2) la gestione amministrativa davvero scadente in tematica di riciclaggio di rifiuti e la conseguente arte dell’approssimazione rendono il nucleare una scelta poco appetibile. Che dire se la gestione delle scorie avviene come è stata gestita la questione rifiuti urbani in Campania?

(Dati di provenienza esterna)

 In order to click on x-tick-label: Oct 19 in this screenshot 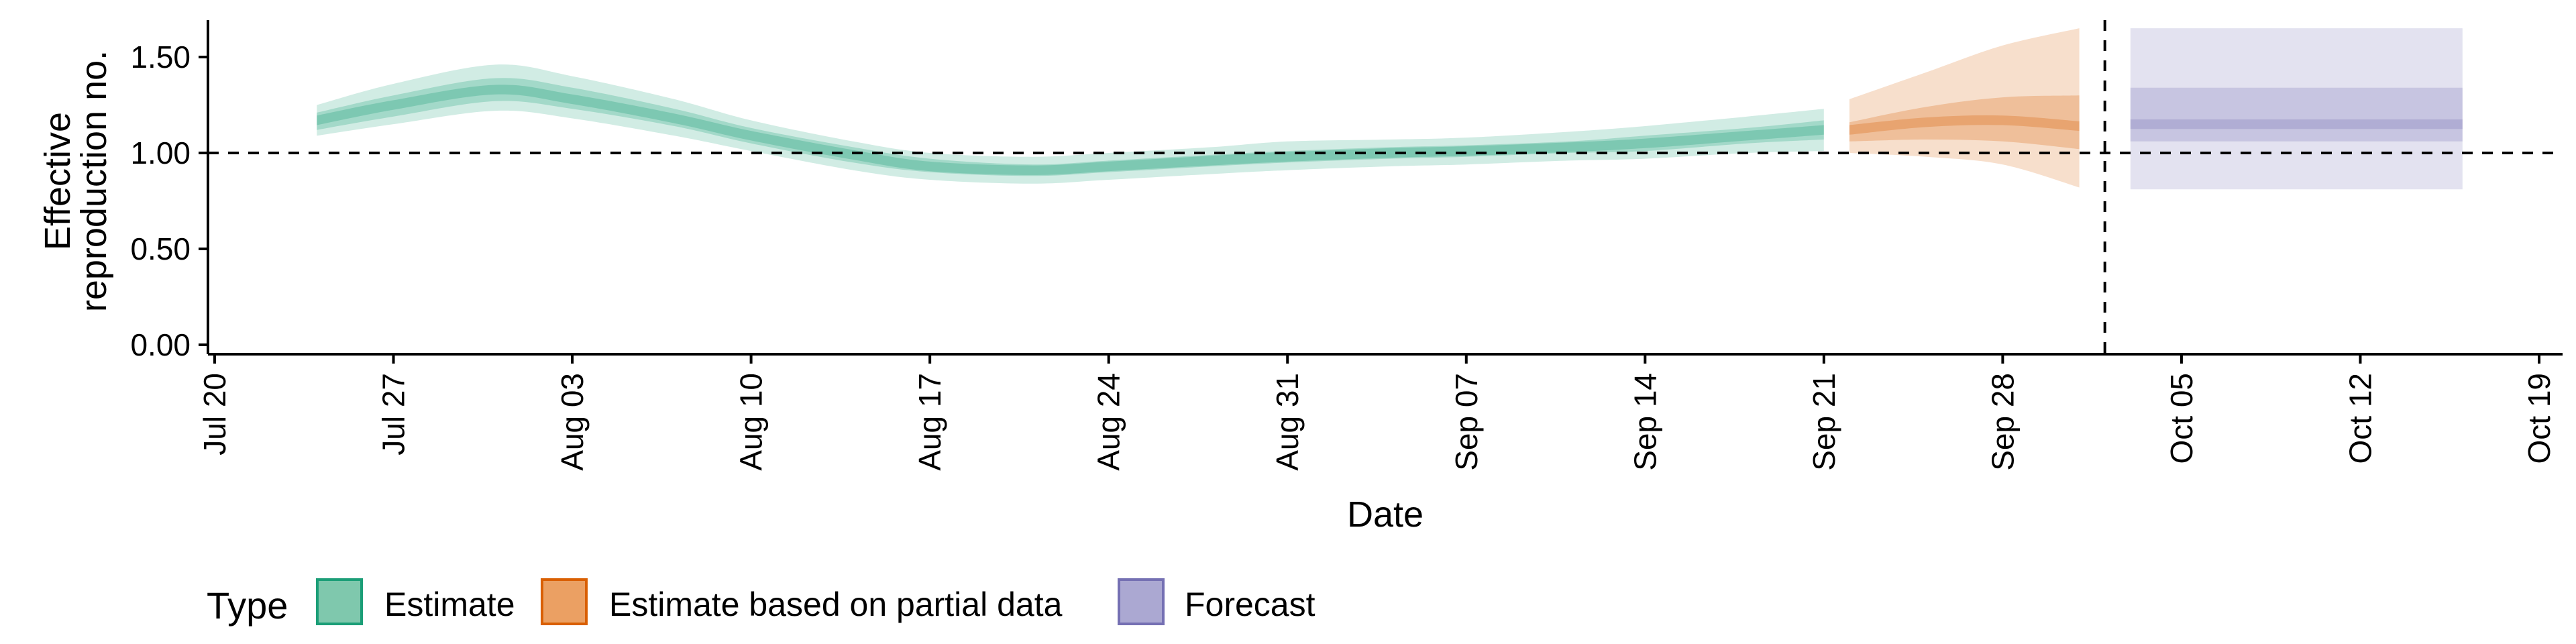, I will do `click(2540, 418)`.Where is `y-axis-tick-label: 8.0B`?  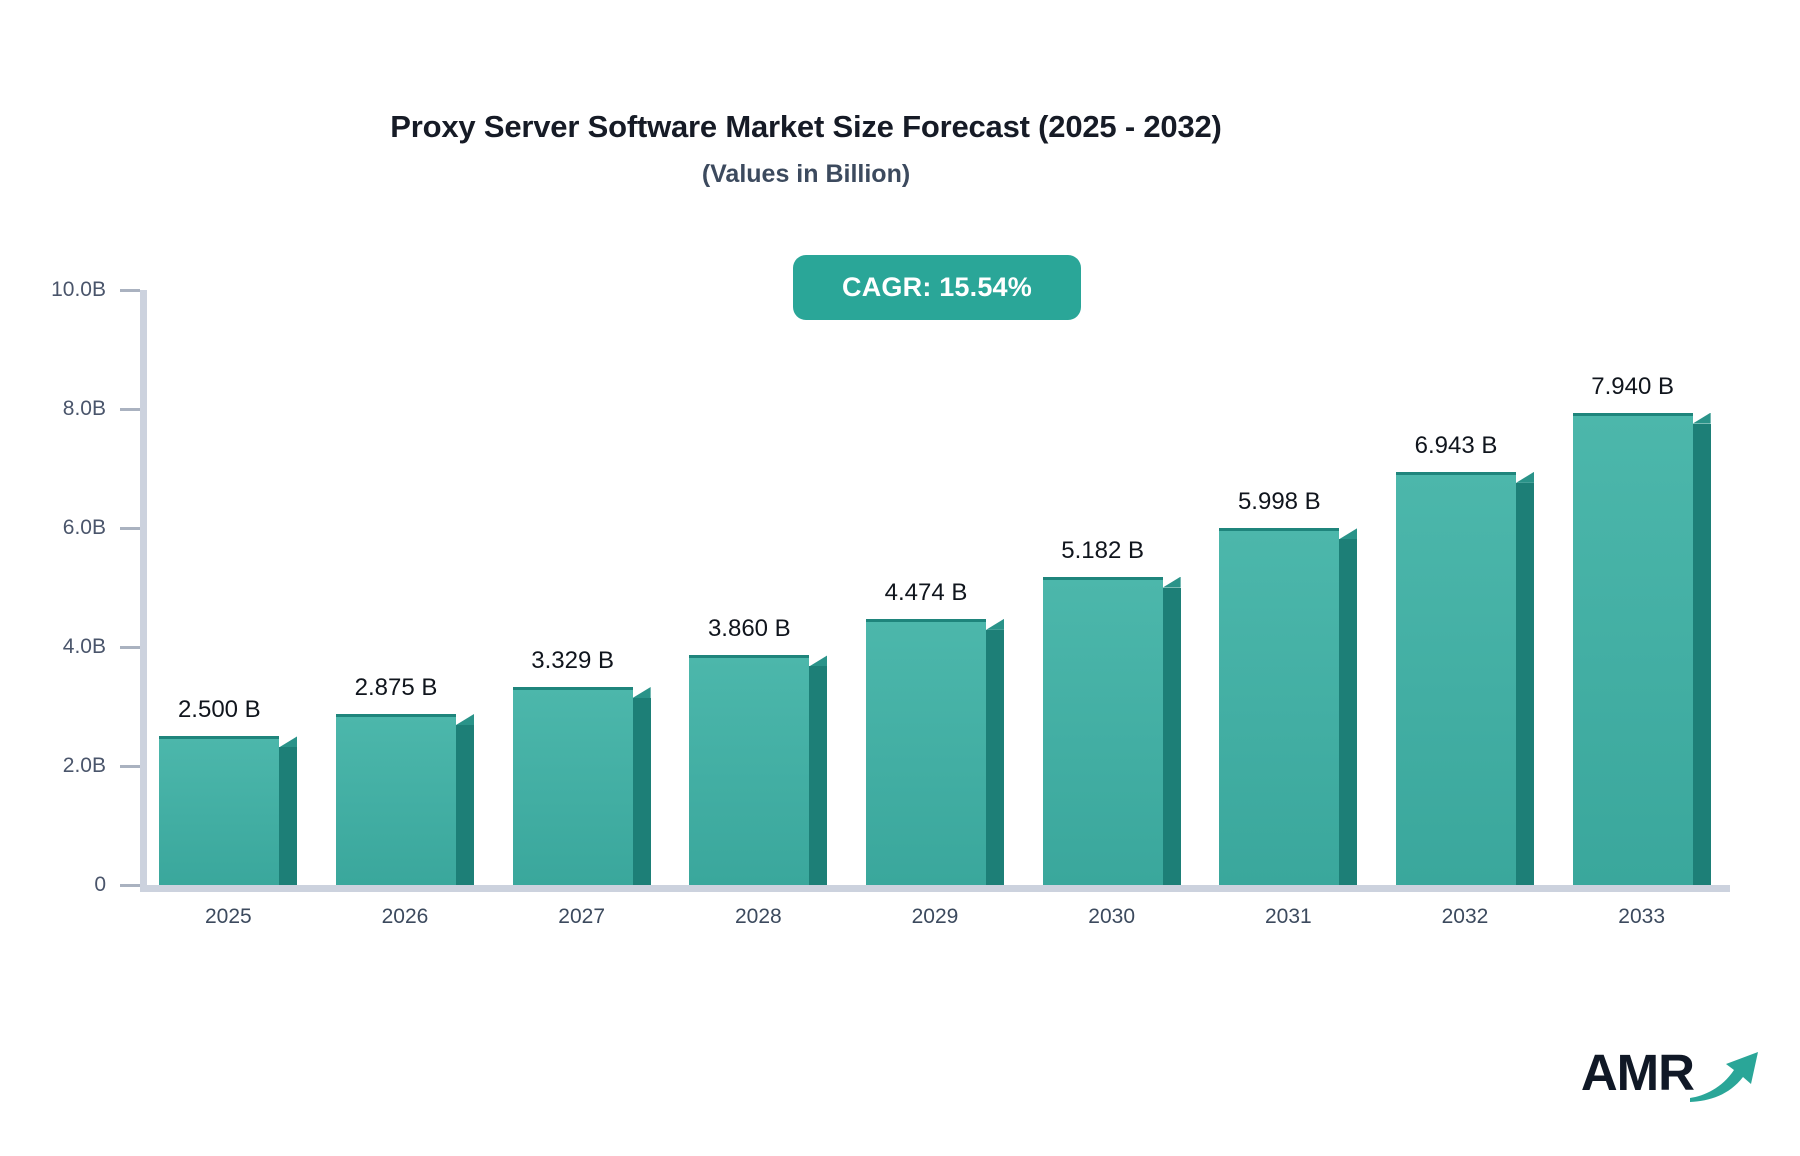
y-axis-tick-label: 8.0B is located at coordinates (84, 408).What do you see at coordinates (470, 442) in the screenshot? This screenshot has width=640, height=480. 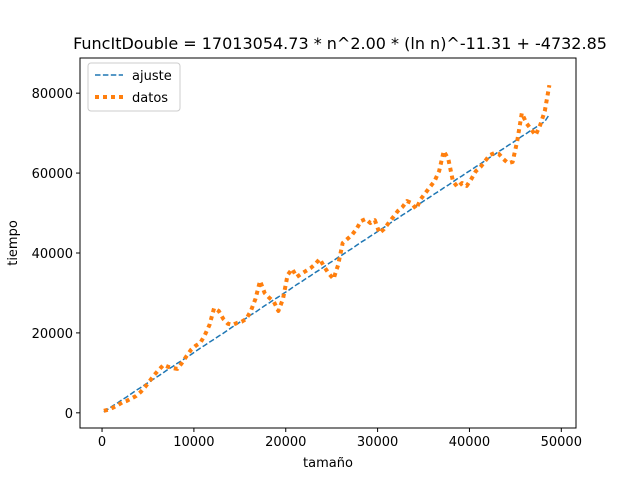 I see `x-tick-label: 40000` at bounding box center [470, 442].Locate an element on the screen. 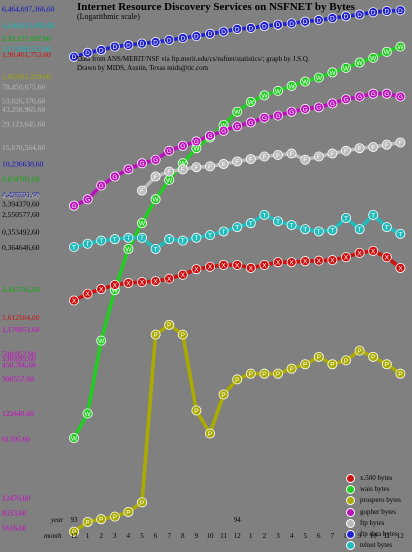 Image resolution: width=412 pixels, height=552 pixels. legend-label: x.500 bytes is located at coordinates (376, 478).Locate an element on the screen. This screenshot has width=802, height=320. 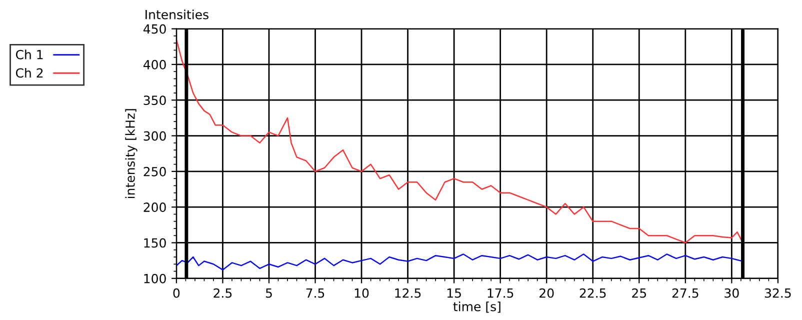
x-tick-label: 0 is located at coordinates (176, 293).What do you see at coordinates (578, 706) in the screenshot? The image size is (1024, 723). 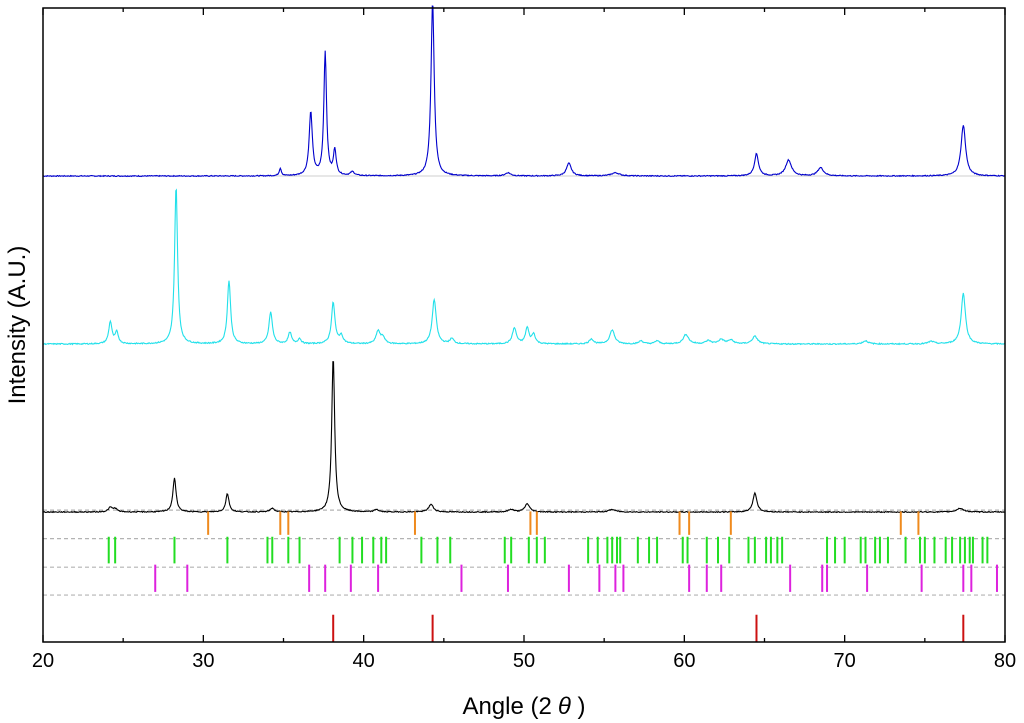 I see `x-axis-title-suffix: )` at bounding box center [578, 706].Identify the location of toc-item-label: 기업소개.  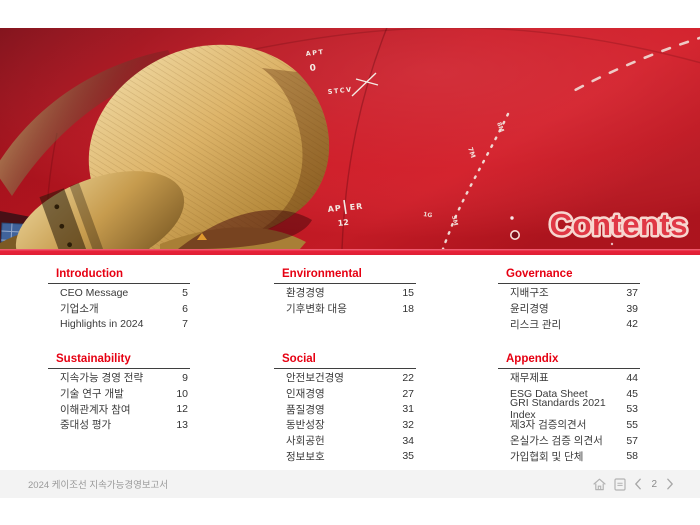
(80, 310).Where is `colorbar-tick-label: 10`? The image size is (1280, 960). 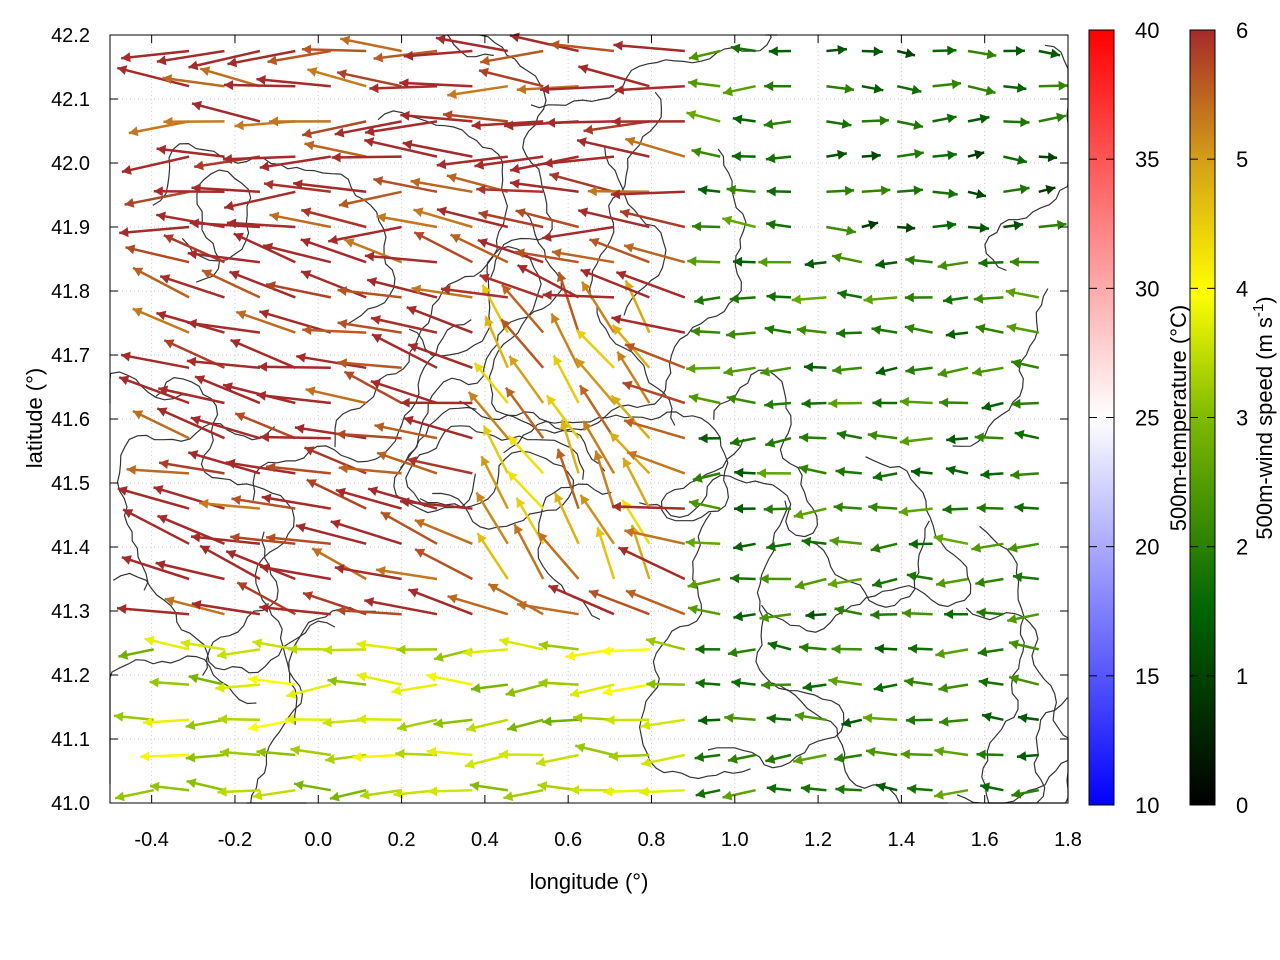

3) L’Italia importa molta della sua energia nucleare dalla Francia (il referendum, tornando al primo punto esaminato, non lo vieta) e importa tutta l’energia derivante da petrolio dall’Ucraina o dai paesi arabi. Non ho dati a disposizione circa la convenienza (che pure sarebbe in lungo periodo ovviamente) a produrre nucleare anzichè usare il famoso “vantaggio comparato” e lasciare produrre ad altri anche per noi, beneficiando di scambi commerciali (si veda David Ricardo circa il concetto del vantaggio comparato, qui brevemente analizzata http://it.wikipedia.org/wiki/Teoria_dei_vantaggi_comparati ). Meglio (ri)iniziare lo sviluppo nostrano o continuare l’importazione? Posto anche questa interessante discussione con il prof. Rubbia ad “AnnoZero” in cui il luminare in materia, scettico ma non catastrofista nelle sue argomentazioni, parla del nucleare. (http://www.youtube.com/watch?v=SALsYKE5wsU)

Chiedo scusa per avere annoiato i vari che leggeranno il tutto.